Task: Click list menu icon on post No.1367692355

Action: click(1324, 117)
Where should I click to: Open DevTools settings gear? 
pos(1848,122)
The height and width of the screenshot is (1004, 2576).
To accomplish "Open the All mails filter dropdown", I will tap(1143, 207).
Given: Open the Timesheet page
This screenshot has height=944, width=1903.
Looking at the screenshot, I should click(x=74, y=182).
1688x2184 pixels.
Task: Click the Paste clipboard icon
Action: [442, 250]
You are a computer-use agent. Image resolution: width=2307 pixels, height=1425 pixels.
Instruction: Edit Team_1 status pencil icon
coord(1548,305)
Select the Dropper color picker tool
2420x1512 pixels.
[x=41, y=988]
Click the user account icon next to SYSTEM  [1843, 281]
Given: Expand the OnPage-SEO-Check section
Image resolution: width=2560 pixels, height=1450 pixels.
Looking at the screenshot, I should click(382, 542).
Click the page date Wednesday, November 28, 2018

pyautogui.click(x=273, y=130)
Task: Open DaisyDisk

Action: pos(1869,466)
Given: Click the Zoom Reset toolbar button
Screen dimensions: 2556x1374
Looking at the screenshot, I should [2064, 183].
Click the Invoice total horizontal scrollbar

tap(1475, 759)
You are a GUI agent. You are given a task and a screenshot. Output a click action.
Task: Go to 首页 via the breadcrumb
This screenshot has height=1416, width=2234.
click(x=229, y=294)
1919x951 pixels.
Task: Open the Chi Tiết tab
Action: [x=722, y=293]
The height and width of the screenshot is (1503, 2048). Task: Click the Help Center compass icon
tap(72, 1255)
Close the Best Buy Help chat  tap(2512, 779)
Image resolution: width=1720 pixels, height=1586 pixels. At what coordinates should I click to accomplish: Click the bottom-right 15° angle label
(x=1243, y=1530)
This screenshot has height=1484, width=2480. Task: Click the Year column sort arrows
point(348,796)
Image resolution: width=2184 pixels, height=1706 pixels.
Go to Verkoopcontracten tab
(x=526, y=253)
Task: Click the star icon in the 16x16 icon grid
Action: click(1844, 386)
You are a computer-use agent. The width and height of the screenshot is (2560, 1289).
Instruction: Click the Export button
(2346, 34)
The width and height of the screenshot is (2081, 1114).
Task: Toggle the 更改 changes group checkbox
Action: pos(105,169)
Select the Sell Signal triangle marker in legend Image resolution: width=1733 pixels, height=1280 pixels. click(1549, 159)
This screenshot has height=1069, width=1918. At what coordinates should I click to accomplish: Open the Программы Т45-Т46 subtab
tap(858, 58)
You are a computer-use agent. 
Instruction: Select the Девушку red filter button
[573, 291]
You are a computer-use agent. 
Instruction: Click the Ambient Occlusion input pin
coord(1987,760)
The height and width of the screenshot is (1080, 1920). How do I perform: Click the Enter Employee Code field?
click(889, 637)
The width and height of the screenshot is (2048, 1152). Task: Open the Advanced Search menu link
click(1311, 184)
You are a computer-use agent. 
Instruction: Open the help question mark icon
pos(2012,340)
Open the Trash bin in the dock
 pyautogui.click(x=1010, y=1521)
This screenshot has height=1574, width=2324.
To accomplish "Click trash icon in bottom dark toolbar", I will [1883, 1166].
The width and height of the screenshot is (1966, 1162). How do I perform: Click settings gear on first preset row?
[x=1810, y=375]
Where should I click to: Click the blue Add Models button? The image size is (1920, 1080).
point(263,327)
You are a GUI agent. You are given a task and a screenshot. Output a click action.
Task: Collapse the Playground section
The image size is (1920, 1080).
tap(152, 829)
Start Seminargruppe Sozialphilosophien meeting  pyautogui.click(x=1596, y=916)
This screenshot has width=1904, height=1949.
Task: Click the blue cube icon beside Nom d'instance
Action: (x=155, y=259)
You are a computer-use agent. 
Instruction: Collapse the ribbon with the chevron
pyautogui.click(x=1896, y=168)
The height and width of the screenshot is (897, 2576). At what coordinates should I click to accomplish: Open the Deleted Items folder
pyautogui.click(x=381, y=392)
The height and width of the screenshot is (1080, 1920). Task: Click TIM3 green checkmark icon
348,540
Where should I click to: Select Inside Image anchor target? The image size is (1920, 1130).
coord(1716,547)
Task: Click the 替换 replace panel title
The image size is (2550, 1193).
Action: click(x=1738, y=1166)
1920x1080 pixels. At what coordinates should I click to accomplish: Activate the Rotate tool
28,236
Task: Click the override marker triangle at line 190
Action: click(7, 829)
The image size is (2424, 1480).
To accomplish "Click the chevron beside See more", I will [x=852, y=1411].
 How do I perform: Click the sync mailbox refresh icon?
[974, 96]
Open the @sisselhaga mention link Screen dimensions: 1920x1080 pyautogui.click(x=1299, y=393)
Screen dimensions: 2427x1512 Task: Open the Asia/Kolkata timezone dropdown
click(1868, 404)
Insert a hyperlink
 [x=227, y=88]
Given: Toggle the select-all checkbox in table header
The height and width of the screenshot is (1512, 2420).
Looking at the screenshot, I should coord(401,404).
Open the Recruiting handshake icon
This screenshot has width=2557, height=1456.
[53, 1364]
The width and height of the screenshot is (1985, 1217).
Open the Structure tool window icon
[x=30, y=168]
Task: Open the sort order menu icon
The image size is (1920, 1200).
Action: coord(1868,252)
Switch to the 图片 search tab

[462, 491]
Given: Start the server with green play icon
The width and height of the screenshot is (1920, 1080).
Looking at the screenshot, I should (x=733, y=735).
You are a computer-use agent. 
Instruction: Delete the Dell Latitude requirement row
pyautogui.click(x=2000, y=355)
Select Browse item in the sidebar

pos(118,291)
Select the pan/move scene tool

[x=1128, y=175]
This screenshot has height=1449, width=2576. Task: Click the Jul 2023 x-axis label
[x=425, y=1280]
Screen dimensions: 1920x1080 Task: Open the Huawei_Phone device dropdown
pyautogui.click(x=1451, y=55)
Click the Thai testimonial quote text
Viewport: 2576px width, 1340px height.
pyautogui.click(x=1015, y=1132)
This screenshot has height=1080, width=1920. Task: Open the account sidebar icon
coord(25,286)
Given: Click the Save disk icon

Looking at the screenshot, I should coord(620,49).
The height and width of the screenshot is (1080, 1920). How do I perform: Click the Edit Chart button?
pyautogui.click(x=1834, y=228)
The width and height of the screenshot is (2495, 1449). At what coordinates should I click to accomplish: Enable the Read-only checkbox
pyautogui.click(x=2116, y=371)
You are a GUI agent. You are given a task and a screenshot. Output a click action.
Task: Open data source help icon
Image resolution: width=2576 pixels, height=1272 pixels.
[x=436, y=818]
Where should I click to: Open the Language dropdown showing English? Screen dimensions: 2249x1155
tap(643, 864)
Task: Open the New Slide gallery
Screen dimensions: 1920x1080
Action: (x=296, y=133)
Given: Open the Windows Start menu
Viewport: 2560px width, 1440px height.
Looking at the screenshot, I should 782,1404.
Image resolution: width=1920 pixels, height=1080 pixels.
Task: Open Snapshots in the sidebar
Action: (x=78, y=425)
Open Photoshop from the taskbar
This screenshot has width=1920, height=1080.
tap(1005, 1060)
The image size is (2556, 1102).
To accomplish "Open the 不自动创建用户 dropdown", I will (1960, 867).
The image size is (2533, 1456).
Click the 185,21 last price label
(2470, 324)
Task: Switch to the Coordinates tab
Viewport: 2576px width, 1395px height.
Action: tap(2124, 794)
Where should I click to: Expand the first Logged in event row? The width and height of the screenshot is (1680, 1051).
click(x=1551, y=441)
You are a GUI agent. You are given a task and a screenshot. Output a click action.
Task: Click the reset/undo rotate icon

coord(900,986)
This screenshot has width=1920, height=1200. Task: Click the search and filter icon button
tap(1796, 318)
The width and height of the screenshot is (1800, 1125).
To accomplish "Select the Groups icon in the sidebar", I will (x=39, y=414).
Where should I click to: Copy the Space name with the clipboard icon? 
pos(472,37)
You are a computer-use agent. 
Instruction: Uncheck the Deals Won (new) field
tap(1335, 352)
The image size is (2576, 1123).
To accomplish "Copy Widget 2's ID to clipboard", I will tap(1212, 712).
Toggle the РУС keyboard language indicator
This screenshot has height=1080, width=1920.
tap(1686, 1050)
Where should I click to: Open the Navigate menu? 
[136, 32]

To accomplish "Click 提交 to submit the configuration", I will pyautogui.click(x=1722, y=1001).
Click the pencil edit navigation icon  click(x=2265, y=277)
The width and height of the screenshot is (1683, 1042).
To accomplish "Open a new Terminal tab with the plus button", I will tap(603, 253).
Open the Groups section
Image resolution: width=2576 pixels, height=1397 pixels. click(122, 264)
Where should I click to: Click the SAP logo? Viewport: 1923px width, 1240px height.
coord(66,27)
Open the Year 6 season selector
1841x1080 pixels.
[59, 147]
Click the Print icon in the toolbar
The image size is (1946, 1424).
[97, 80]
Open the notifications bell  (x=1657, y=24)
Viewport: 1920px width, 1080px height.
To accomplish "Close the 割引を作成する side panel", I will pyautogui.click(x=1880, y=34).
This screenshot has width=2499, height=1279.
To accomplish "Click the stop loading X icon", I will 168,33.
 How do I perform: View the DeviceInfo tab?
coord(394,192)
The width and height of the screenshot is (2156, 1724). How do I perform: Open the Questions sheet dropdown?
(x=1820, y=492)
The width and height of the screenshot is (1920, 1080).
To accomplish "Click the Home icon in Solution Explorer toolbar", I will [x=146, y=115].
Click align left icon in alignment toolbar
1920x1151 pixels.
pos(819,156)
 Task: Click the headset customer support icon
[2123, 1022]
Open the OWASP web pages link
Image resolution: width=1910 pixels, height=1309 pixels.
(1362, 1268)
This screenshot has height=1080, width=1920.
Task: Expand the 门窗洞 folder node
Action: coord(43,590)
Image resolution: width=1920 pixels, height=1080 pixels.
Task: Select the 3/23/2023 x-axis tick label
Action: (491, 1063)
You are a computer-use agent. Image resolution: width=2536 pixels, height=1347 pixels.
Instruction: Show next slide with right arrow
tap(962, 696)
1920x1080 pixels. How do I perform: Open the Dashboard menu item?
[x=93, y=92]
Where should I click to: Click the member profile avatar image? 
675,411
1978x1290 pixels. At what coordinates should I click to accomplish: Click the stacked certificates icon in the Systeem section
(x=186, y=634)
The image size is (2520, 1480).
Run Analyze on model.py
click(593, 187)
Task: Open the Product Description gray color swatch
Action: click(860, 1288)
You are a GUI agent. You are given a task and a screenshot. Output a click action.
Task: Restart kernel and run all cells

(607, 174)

•••

## Work order
Every line that holds the word "Close" should be copied from the records.

## Output
Close the Best Buy Help chat  tap(2512, 779)
To accomplish "Close the 割引を作成する side panel", I will pyautogui.click(x=1880, y=34).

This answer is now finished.